Data extracts
────────────────────

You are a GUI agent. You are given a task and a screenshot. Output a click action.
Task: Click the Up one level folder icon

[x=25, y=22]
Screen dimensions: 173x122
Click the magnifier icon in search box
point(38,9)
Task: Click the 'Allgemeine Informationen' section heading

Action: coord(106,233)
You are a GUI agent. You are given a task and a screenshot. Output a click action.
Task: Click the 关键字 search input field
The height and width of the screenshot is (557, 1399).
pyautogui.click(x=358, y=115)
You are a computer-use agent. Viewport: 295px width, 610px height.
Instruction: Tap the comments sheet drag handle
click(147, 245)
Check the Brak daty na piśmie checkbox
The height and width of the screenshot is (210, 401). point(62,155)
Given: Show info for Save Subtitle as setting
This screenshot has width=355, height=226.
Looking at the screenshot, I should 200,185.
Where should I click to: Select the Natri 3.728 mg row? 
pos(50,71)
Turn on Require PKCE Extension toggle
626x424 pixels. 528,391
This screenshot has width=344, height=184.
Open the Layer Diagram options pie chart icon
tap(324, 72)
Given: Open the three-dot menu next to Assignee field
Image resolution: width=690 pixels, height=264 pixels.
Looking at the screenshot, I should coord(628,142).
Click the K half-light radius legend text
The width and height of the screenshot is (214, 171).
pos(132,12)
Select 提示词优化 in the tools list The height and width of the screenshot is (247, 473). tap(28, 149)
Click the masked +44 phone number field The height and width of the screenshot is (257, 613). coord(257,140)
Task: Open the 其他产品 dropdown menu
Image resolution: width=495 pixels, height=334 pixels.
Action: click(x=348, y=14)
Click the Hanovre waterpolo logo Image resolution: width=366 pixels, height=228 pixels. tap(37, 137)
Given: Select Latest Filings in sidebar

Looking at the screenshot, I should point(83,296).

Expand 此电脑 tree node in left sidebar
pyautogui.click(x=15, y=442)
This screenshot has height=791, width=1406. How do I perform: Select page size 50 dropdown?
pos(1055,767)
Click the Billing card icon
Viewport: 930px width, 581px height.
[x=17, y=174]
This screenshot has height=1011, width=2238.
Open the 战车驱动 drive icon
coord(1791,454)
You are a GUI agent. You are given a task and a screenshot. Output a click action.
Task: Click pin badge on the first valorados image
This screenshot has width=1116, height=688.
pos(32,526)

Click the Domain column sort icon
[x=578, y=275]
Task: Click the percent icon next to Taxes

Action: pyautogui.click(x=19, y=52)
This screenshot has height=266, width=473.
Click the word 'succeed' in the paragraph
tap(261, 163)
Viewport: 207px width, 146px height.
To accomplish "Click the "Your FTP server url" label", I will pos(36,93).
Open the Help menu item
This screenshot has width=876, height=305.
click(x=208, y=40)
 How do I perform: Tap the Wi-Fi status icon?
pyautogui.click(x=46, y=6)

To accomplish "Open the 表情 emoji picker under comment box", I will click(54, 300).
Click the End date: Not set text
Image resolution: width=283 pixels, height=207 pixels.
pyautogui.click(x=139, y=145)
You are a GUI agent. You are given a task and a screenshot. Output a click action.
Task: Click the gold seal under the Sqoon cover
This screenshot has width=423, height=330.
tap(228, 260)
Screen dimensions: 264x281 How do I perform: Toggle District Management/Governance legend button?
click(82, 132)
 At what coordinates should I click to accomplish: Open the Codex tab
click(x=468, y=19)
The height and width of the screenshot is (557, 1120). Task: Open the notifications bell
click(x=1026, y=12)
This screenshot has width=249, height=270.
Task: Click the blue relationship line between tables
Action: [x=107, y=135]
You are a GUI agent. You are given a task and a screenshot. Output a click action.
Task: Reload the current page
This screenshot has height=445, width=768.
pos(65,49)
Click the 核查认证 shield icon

────────────────────

Task directions
In the listing above, find the line containing "Where should I" and the line containing "Click the Hanovre". Output them and every line between, exactly, and nothing else.

Exercise solution
Where should I click to: Select the Natri 3.728 mg row? 
pos(50,71)
Turn on Require PKCE Extension toggle
626x424 pixels. 528,391
This screenshot has width=344, height=184.
Open the Layer Diagram options pie chart icon
tap(324, 72)
Given: Open the three-dot menu next to Assignee field
Image resolution: width=690 pixels, height=264 pixels.
Looking at the screenshot, I should coord(628,142).
Click the K half-light radius legend text
The width and height of the screenshot is (214, 171).
pos(132,12)
Select 提示词优化 in the tools list The height and width of the screenshot is (247, 473). tap(28, 149)
Click the masked +44 phone number field The height and width of the screenshot is (257, 613). coord(257,140)
Task: Open the 其他产品 dropdown menu
Image resolution: width=495 pixels, height=334 pixels.
Action: click(x=348, y=14)
Click the Hanovre waterpolo logo Image resolution: width=366 pixels, height=228 pixels. tap(37, 137)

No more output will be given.